Extract the items word for word, starting with the first line and going on through the line that contains "tap(359, 463)", both ends included.

** begin Recorded data **

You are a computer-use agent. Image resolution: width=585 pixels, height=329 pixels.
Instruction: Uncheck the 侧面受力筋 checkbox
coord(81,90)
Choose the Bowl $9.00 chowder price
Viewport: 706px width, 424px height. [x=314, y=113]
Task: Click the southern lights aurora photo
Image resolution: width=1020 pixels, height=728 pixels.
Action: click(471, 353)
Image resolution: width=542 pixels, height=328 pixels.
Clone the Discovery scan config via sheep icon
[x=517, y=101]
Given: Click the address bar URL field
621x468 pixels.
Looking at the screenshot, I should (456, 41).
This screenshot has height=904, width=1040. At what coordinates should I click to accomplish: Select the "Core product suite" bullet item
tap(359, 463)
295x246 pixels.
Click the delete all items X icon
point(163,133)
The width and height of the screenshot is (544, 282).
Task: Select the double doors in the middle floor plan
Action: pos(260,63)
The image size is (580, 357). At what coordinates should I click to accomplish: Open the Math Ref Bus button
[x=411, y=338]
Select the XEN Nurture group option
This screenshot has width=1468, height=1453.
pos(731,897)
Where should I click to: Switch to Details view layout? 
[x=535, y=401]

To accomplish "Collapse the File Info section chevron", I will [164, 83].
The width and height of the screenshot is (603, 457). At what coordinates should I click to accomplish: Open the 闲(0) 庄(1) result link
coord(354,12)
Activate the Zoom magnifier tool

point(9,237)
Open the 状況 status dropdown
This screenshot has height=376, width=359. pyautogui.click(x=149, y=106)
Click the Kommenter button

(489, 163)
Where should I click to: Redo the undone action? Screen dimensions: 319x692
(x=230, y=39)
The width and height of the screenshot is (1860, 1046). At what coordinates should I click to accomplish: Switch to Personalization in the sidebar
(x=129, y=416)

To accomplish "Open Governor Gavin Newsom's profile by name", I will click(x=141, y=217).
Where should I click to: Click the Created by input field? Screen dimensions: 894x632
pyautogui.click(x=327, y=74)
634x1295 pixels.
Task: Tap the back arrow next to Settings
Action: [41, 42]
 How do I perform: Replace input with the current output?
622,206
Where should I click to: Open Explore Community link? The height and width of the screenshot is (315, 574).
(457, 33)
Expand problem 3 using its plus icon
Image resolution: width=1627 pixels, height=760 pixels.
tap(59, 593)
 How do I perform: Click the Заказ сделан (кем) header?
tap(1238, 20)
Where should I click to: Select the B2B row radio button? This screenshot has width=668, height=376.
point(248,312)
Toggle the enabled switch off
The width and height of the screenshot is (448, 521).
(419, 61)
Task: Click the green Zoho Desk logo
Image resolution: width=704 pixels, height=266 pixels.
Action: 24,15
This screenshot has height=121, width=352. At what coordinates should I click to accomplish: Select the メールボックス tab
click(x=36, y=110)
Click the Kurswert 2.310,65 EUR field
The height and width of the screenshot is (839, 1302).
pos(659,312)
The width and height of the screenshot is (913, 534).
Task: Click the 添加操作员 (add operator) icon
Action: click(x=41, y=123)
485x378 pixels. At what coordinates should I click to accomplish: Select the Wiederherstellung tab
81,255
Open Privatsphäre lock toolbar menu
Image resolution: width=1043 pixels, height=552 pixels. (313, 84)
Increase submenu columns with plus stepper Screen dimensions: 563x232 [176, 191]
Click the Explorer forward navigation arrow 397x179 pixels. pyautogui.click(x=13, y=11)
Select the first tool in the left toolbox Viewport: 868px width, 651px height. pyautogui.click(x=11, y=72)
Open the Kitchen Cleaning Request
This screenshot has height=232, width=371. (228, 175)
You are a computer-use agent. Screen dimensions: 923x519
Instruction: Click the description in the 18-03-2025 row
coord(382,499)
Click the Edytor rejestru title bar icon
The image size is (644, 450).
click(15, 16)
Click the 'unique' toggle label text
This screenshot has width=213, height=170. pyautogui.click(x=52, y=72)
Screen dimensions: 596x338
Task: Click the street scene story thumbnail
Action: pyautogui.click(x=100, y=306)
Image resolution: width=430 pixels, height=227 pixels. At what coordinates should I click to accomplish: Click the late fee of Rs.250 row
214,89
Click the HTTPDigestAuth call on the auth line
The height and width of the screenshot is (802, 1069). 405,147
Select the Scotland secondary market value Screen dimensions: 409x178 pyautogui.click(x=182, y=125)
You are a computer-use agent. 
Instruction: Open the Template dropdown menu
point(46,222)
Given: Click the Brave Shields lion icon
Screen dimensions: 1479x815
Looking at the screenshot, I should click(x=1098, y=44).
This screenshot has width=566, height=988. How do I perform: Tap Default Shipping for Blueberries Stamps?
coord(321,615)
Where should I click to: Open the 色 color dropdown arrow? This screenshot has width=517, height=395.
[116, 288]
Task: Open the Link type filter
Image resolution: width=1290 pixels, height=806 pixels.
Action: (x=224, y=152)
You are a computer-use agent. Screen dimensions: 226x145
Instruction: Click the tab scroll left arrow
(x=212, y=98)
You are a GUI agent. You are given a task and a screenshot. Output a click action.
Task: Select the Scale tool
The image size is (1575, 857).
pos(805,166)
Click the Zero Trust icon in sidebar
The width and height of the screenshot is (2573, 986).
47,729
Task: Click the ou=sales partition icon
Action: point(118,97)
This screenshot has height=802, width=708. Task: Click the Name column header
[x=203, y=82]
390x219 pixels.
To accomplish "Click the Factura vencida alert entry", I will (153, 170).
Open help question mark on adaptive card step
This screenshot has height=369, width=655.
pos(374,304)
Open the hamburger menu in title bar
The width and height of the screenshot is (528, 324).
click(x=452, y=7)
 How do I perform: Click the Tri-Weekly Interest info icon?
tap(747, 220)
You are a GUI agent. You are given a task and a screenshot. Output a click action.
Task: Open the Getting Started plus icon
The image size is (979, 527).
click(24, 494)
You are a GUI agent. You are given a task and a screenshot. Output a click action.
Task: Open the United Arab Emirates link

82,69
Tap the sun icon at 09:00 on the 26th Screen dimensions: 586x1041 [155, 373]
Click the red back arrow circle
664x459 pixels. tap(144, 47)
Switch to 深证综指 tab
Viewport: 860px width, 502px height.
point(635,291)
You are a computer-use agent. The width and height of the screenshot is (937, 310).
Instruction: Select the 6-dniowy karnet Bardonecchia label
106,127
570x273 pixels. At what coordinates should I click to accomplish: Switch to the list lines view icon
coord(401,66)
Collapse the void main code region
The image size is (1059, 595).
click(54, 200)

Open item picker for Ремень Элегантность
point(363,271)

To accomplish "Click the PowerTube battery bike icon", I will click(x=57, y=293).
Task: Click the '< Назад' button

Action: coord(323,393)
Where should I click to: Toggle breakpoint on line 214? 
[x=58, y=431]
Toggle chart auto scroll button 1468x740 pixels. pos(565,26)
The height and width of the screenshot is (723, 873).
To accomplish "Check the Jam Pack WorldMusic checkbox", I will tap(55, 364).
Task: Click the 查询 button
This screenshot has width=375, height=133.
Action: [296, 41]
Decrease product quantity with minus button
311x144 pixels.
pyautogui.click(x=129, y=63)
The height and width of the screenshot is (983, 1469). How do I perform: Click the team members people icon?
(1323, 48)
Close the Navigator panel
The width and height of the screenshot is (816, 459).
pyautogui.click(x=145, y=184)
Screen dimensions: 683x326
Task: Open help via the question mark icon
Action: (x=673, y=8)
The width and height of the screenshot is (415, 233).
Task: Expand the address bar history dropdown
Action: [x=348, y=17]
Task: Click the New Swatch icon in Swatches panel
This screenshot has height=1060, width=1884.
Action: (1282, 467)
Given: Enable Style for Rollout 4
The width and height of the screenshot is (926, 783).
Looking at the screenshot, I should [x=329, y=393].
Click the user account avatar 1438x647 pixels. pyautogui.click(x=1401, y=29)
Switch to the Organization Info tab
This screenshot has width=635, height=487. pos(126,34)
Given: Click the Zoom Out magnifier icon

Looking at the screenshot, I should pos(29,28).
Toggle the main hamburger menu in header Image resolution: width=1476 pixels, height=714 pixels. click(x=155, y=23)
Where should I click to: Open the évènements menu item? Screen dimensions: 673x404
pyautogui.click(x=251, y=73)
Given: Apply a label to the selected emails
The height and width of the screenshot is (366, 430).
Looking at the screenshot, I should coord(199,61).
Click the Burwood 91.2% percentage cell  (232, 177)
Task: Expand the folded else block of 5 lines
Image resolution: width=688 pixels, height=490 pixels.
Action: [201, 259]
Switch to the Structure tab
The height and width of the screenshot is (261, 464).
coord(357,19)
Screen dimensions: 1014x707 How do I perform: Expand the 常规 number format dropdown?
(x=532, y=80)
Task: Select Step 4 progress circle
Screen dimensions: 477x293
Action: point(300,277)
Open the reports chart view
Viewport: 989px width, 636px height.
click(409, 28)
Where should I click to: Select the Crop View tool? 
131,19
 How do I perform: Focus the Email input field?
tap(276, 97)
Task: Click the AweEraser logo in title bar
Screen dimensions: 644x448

** end Recorded data **

▶ _Output for this task_:
You are a computer-use agent. Image resolution: width=585 pixels, height=329 pixels.
Instruction: Uncheck the 侧面受力筋 checkbox
coord(81,90)
Choose the Bowl $9.00 chowder price
Viewport: 706px width, 424px height. [x=314, y=113]
Task: Click the southern lights aurora photo
Image resolution: width=1020 pixels, height=728 pixels.
Action: click(471, 353)
Image resolution: width=542 pixels, height=328 pixels.
Clone the Discovery scan config via sheep icon
[x=517, y=101]
Given: Click the address bar URL field
621x468 pixels.
Looking at the screenshot, I should (456, 41).
This screenshot has height=904, width=1040. At what coordinates should I click to accomplish: Select the "Core product suite" bullet item
tap(359, 463)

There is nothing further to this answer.